Moleküllerdeki atomlar - Atoms in molecules

Проктонол средства от геморроя - официальный телеграмм канал
Топ казино в телеграмм
Промокоды казино в телеграмм

kuantum teorisi nın-nin moleküllerdeki atomlar (QTAIM), moleküler yapının temel nesnelerinin - atomlar ve bağlar - bir sistemin gözlemlenebilir elektron yoğunluğu dağılım fonksiyonunun doğal ifadeleri olduğu moleküler ve yoğun madde elektronik sistemlerinin (kristaller gibi) bir modelidir. Bir molekülün elektron yoğunluğu dağılımı, çekirdekler tarafından uygulanan çekici alanda elektronik yükün gerçek uzay boyunca ortalama dağıtılma şeklini tanımlayan bir olasılık dağılımıdır. QTAIM'e göre, moleküler yapı, sabit noktalar elektron yoğunluğunun, bu noktalarda ortaya çıkan ve biten elektron yoğunluğunun gradyan yolları ile birlikte. QTAIM öncelikle Profesör tarafından geliştirilmiştir Richard Bader ve araştırma grubu McMaster Üniversitesi 1960'ların başında basit moleküllerin teorik olarak hesaplanan elektron yoğunluklarının analizleriyle başlayıp 90'larda kristallerin hem teorik hem de deneysel olarak ölçülen elektron yoğunluklarının analizleriyle son bulan on yıllar boyunca. QTAIM'in gelişimi, atom ve bağ kavramlarının kimyayı yorumlamak, sınıflandırmak, tahmin etmek ve iletmek için her yerde çok yararlı olduğu ve olmaya devam ettiği için, bunların iyi tanımlanmış bir fiziksel temele sahip olması gerektiği varsayımından kaynaklanmıştır.

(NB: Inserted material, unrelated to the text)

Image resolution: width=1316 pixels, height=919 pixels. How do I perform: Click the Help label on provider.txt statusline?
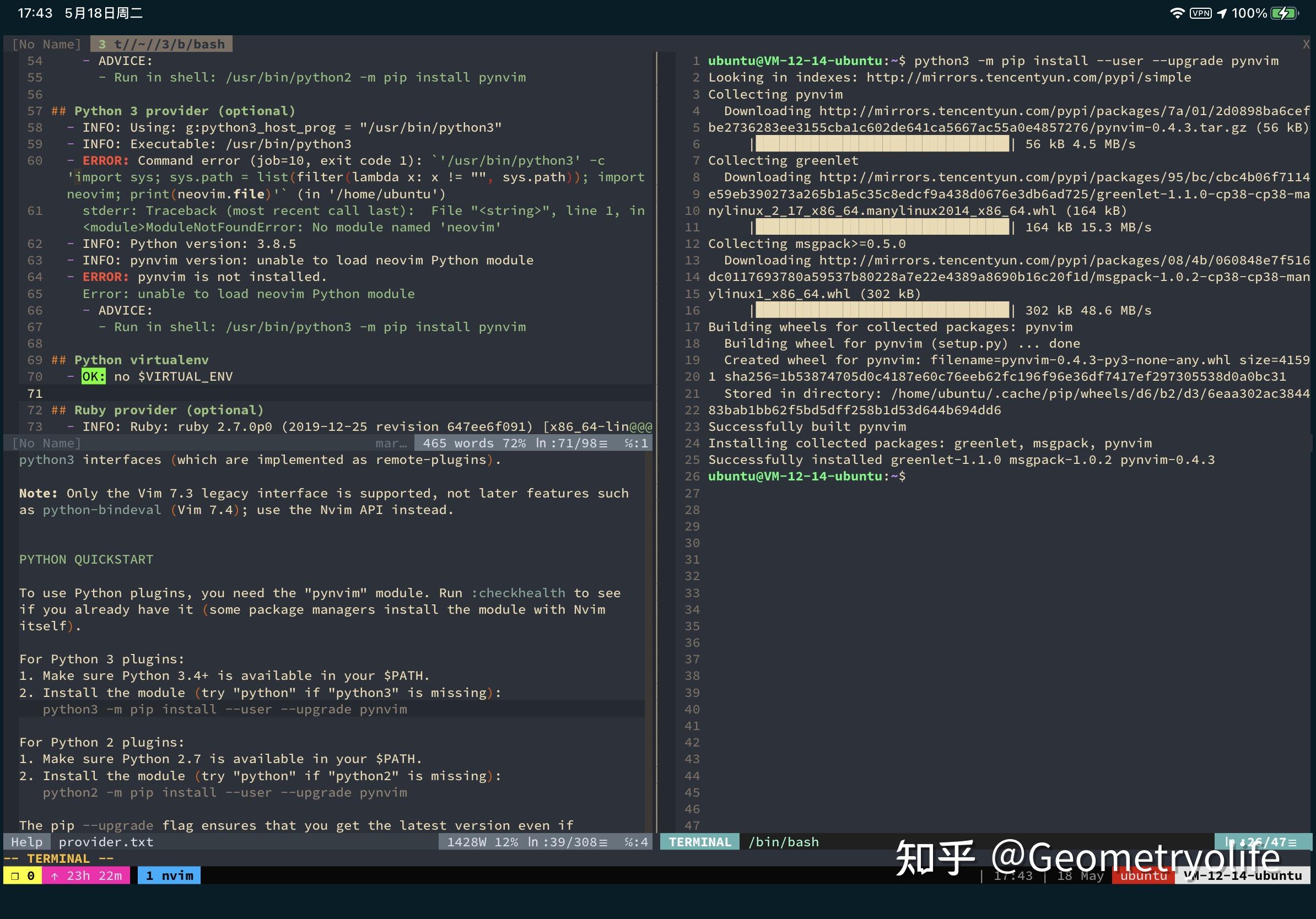[x=26, y=842]
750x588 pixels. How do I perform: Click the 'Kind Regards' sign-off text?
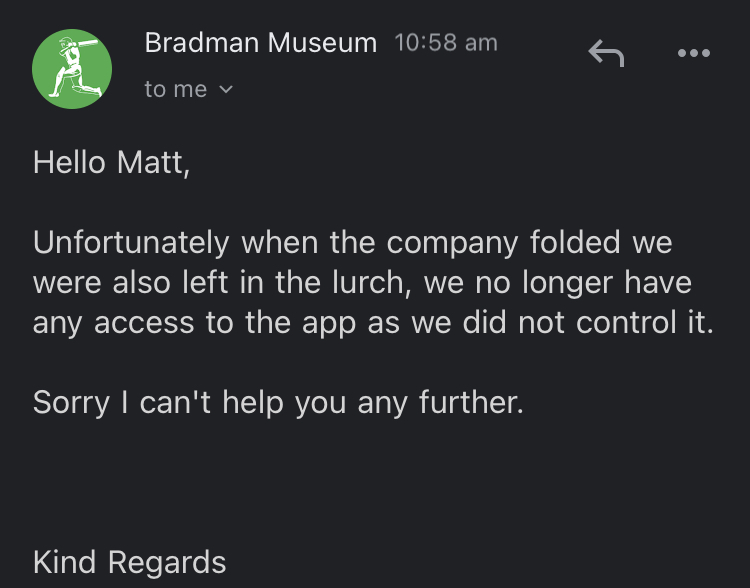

QTAIM, moleküler yapı hipotezinin, atomları birbirine bağlayan ve yapıyı veren bağların bir tanımıyla birlikte, bir katkı maddesi ve karakteristik özellikler kümesine sahip bir atomların işlevsel bir gruplandırmasının merkezi operasyonel kavramlarını kurtarır. QTAIM tanımlar kimyasal bağ ve bir kimyasal sistemin yapısı topoloji of elektron yoğunluğu. Bağlamaya ek olarak, AIM, alanı tam olarak bir çekirdek içeren atomik hacimlere bölerek atom başına bazında belirli fiziksel özelliklerin hesaplanmasına izin verir ve cazibe merkezi elektron yoğunluğunun. QTAIM'de bir atom olarak tanımlanır uygun açık sistemyani paylaşabilen bir sistem enerji ve yerelleştirilmiş elektron yoğunluğu 3 boyutlu Uzay. Bu özelliklerin matematiksel çalışması literatürde genellikle yük yoğunluğu olarak anılır. topoloji.

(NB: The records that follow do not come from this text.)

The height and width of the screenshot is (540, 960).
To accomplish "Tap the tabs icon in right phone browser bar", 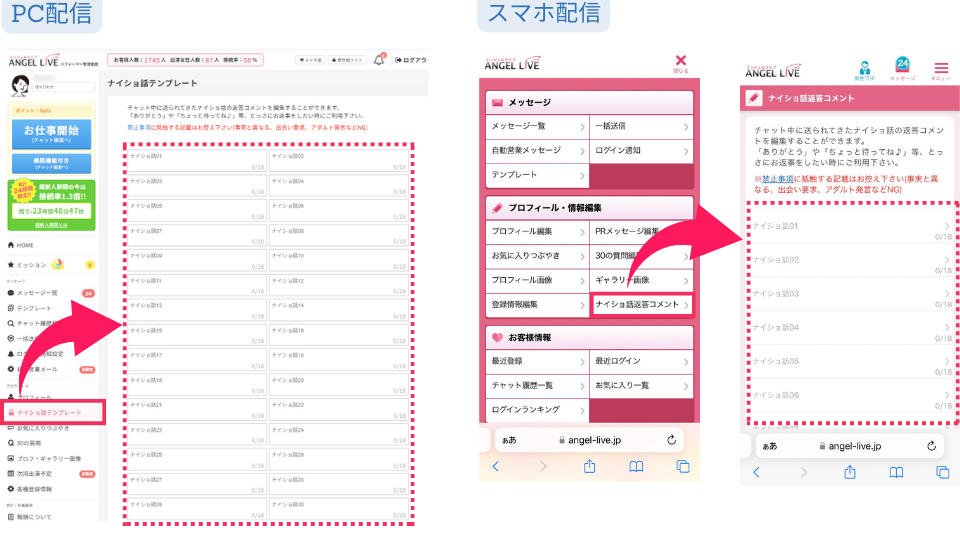I will coord(941,472).
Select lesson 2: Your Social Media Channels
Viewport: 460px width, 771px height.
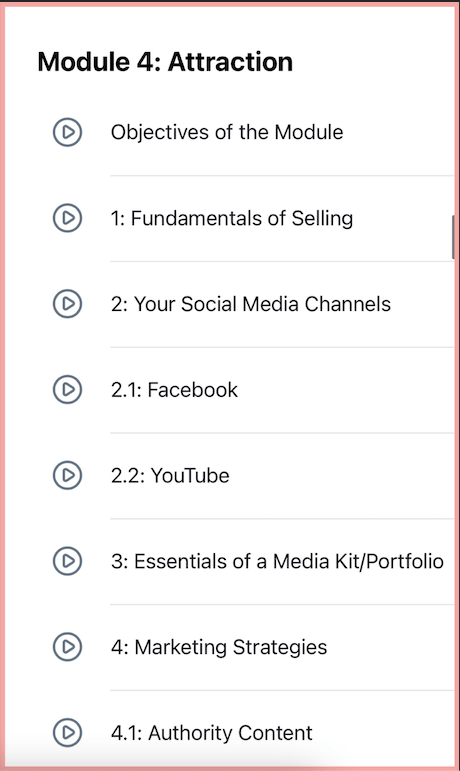tap(251, 304)
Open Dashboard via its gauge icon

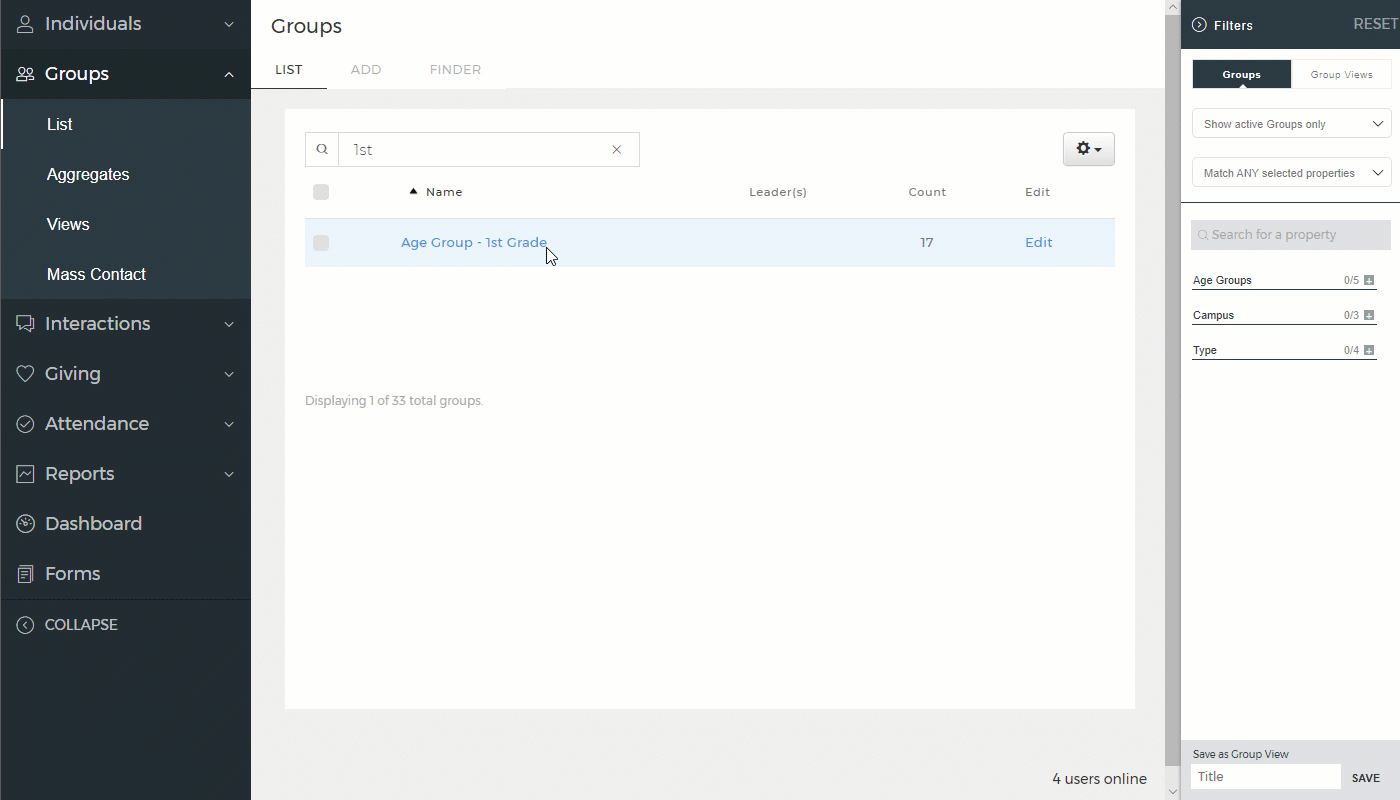[x=26, y=524]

QTAIM, elektron yoğunluğu dağılımlarının büyük çoğunluğunun baskın topolojik özelliğinin, yalnızca çekirdeklerde meydana gelen, belirli çiftleri elektron yoğunluğunun sırtlarıyla birbirine bağlanan güçlü maksimumların varlığı olduğu gerçeğine dayanır. Bir elektron yoğunluk dağılımının gradyan vektör alanı açısından, bu, bir molekülün, paylaşılan iki boyutlu ayırıcılarla (atomlar arası yüzeyler) birbirine bağlanan üç boyutlu havzalara (atomlar) tam, üst üste binmeyen bir bölünmesine karşılık gelir. Her bir atomlar arası yüzey içinde, elektron yoğunluğu, ilgili çekirdek çiftleri arasındaki çıkıntının minimumunda yer alan, karşılık gelen çekirdek arası semer noktasında bir maksimumdur; sırt, buradan kaynaklanan gradyan yörünge çifti (bağ yolu) tarafından tanımlanır. eyer noktası ve çekirdekte sona eriyor. QTAIM atomları her zaman elektron yoğunluğunun gradyan vektör alanında sıfır akıya sahip yüzeylerle sınırlandırıldığından, benzersiz elektronik kinetik enerji dahil olmak üzere diğer alt sistem tanımlarına kıyasla bazı benzersiz kuantum mekanik özelliklere sahiptirler. elektronik virial teorem ve bazı ilginç varyasyonel özellikler. QTAIM, kimyasal sistemlerle ilgili olası soruları daha önce başka hiçbir şey tarafından neredeyse hiç ele alınmayan çeşitli durumlarda ele almak için bir yöntem haline geldi model veya teori kimya.[1][2][3][4]

Başvurular

QTAIM, belirli organik kristaller gözlemlendiği gibi komşu moleküller arasında alışılmadık derecede kısa mesafeler ile X-ışını difraksiyon. Örneğin, kristal yapı moleküler klor iki molekül arasındaki deneysel Cl ... Cl mesafesi 327 pikometredir ve bu, toplamdan daha azdır. van der Waals yarıçapları 350 pikometre. Bir QTAIM sonucunda, her klor atomundan moleküldeki diğer klor atomu dahil olmak üzere diğer klor atomlarına 12 bağ yolu başlar. Teori ayrıca metalik özelliklerini açıklamayı amaçlamaktadır. metalik hidrojen hemen hemen aynı şekilde.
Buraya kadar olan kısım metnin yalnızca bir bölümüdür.